++++ SUPPLIED PASSAGE ++++

The cooling of the mixture in step (d) of the method according to the invention after the addition of the alkylene carbonate can be carried out actively or passively although in the context of the present invention an active cooling is preferred. The mixture can be cooled, in accordance with the invention, to 20 to 100° C., preferably to 30 to 80° C., particularly preferably to 40 to 60° C.
The resulting mixture from step (d) is subsequently neutralized in a manner known to those skilled in the art. Non-limiting examples of neutralizing agents suitable in this connection comprise organic or inorganic acids such as acetic acid, lactic acid, phosphoric acid or ion exchangers such as Ambosol® (PQ Corporation, USA). In the course of this, an isolation or purification of the polyetherols from the composition prepared in accordance with the invention is also possible in a manner known to those skilled in the art.

++++

§ GIVEN EXERCISE 1
Return everything in the records from their first line down to the line containing "point(711,21)", with both ends included.
The records that come next have no connection to the passage.

++++ DATA EXCERPTS ++++

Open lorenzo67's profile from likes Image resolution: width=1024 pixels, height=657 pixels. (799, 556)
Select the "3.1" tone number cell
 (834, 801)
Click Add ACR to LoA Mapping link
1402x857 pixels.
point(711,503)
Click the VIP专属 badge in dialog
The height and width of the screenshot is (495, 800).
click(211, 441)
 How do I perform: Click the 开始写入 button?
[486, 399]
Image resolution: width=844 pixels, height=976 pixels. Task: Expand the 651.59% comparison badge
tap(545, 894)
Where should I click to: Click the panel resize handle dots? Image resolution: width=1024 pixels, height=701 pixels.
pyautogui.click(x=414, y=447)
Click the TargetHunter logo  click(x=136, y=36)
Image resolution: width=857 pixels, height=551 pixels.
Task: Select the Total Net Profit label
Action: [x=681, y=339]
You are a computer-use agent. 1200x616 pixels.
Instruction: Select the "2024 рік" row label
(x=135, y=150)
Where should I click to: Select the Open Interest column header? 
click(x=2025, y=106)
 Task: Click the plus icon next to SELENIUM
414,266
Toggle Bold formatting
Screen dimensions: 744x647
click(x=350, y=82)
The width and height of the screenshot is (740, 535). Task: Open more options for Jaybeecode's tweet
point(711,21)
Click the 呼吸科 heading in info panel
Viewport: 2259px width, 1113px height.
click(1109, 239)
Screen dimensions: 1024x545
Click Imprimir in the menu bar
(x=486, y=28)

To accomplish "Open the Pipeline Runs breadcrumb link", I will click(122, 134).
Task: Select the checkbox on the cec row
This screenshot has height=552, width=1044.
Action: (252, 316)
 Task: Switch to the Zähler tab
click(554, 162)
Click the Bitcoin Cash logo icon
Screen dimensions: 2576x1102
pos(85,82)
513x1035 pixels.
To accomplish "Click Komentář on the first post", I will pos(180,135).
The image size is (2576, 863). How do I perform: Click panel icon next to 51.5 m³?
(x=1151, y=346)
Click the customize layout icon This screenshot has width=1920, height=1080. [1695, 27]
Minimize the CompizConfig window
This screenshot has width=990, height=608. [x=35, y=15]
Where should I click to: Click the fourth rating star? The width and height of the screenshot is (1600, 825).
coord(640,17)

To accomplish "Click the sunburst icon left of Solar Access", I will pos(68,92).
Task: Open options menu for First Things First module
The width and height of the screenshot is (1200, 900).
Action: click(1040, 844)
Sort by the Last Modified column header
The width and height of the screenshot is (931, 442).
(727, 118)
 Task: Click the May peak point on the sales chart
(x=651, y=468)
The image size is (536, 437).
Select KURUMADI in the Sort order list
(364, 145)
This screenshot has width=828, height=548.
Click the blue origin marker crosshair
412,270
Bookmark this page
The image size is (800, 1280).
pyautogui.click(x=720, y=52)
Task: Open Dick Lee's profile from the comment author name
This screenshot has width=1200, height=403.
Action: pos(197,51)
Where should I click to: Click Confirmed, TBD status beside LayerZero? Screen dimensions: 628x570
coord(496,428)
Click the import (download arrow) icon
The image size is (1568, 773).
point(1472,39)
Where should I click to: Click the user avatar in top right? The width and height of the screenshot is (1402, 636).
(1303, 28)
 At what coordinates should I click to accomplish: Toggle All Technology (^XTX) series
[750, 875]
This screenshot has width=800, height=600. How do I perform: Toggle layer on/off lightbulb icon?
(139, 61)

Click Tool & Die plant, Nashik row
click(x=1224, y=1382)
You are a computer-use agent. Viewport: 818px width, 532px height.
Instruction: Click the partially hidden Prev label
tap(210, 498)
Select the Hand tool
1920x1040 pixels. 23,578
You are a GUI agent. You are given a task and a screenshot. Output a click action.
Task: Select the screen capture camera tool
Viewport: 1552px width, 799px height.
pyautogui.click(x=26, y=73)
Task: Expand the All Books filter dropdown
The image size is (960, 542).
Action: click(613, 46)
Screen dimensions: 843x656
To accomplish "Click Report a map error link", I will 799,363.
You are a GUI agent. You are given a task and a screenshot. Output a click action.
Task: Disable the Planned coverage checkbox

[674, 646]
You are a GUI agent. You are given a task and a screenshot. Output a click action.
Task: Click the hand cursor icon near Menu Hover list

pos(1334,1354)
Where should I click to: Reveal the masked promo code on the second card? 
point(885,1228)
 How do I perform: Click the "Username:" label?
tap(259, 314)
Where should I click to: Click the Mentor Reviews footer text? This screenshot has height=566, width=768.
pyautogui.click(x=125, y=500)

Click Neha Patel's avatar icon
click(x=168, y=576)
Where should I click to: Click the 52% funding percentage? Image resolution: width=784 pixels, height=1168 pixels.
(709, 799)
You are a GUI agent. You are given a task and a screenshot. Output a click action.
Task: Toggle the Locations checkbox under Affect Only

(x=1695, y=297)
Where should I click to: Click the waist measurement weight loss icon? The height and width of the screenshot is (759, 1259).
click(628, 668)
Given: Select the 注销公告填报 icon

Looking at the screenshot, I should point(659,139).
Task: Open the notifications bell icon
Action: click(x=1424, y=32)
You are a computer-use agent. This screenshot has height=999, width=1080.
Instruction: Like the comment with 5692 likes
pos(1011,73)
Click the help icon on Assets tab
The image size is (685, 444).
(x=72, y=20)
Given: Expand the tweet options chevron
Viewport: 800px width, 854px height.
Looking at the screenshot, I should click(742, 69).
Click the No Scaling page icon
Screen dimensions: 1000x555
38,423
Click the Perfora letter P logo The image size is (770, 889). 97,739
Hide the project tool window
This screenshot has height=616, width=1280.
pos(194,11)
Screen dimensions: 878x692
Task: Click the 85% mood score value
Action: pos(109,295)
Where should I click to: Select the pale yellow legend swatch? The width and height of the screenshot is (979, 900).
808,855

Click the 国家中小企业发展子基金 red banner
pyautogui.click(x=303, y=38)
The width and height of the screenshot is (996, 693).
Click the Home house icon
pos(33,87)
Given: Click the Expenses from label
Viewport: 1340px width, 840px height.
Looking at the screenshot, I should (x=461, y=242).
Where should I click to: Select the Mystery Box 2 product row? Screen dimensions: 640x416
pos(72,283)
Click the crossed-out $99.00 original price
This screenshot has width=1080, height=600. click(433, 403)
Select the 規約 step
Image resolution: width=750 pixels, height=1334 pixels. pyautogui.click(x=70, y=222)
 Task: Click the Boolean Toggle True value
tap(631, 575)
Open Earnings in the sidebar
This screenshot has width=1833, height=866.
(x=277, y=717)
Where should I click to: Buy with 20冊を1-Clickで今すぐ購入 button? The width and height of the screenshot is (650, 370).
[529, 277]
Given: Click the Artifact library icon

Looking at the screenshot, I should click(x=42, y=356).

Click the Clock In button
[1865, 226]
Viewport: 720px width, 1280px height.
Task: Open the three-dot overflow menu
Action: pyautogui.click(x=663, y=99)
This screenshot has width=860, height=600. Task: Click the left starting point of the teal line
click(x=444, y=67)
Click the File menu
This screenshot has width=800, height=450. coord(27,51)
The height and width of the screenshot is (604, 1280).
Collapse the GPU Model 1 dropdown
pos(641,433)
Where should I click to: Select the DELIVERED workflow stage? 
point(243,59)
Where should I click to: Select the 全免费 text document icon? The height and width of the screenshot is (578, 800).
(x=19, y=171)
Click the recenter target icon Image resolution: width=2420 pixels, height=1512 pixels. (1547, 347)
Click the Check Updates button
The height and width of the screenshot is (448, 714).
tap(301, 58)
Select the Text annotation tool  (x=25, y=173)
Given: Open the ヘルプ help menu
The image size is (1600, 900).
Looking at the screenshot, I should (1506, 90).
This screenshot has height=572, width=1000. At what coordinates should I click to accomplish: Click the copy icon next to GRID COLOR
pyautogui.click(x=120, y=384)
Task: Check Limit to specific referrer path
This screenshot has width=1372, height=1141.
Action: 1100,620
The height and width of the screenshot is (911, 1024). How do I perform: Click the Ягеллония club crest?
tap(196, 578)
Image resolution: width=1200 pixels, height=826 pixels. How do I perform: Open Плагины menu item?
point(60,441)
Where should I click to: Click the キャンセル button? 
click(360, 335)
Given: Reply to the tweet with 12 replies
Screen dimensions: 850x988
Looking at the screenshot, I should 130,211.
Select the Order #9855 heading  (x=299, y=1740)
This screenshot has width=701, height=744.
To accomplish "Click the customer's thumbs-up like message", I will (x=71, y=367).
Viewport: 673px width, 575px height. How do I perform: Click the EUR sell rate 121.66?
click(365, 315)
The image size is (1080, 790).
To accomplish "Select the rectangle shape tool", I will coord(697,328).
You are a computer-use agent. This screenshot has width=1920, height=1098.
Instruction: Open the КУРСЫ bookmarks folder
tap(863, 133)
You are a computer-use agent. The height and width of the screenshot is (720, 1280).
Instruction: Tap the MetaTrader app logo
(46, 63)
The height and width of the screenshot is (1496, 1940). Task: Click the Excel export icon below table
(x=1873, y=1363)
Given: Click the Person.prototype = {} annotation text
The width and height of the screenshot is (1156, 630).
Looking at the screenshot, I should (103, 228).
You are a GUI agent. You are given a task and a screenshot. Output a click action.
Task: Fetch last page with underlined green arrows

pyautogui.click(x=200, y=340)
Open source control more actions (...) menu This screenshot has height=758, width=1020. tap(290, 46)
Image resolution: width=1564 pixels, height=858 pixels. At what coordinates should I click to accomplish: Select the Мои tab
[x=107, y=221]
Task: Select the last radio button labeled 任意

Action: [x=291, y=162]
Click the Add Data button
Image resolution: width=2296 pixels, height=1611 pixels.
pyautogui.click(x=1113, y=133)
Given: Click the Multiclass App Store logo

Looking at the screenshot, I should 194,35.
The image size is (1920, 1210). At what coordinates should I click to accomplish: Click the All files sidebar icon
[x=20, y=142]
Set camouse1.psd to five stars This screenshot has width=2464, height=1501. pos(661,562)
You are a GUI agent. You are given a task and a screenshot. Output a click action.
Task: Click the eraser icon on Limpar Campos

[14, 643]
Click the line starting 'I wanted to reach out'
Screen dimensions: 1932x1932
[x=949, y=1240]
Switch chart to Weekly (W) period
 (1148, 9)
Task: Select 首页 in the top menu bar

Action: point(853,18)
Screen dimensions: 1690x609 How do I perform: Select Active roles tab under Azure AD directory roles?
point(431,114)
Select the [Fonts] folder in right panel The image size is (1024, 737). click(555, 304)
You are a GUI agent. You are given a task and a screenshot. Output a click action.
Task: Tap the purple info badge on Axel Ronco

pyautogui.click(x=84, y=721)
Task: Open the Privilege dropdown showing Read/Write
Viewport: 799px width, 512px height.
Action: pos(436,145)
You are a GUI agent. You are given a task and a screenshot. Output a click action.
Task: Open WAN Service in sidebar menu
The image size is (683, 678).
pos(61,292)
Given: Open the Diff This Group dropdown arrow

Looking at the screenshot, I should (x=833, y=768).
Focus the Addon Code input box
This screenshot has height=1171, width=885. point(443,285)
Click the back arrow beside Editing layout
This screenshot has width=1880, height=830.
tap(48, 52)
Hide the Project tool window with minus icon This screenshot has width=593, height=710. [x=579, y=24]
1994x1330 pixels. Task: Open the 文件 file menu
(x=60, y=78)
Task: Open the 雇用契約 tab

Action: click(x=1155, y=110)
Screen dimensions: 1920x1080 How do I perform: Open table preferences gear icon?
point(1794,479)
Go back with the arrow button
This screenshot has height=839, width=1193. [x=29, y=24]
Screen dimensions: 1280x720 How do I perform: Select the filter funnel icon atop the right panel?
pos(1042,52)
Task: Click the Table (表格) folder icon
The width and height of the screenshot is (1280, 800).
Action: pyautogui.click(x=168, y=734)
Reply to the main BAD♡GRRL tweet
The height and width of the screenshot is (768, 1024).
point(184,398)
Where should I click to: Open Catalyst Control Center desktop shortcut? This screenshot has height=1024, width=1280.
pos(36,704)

++++

§ GIVEN EXERCISE 2
In the passage on cooling and neutralizing the mixture, to what temperature range is cooling particularly preferred?

§ TASK RESPONSE 1
Open lorenzo67's profile from likes Image resolution: width=1024 pixels, height=657 pixels. (799, 556)
Select the "3.1" tone number cell
 (834, 801)
Click Add ACR to LoA Mapping link
1402x857 pixels.
point(711,503)
Click the VIP专属 badge in dialog
The height and width of the screenshot is (495, 800).
click(211, 441)
 How do I perform: Click the 开始写入 button?
[486, 399]
Image resolution: width=844 pixels, height=976 pixels. Task: Expand the 651.59% comparison badge
tap(545, 894)
Where should I click to: Click the panel resize handle dots? Image resolution: width=1024 pixels, height=701 pixels.
pyautogui.click(x=414, y=447)
Click the TargetHunter logo  click(x=136, y=36)
Image resolution: width=857 pixels, height=551 pixels.
Task: Select the Total Net Profit label
Action: [x=681, y=339]
You are a computer-use agent. 1200x616 pixels.
Instruction: Select the "2024 рік" row label
(x=135, y=150)
Where should I click to: Select the Open Interest column header? 
click(x=2025, y=106)
 Task: Click the plus icon next to SELENIUM
414,266
Toggle Bold formatting
Screen dimensions: 744x647
click(x=350, y=82)
The width and height of the screenshot is (740, 535). Task: Open more options for Jaybeecode's tweet
point(711,21)

§ TASK RESPONSE 2
40 to 60° C.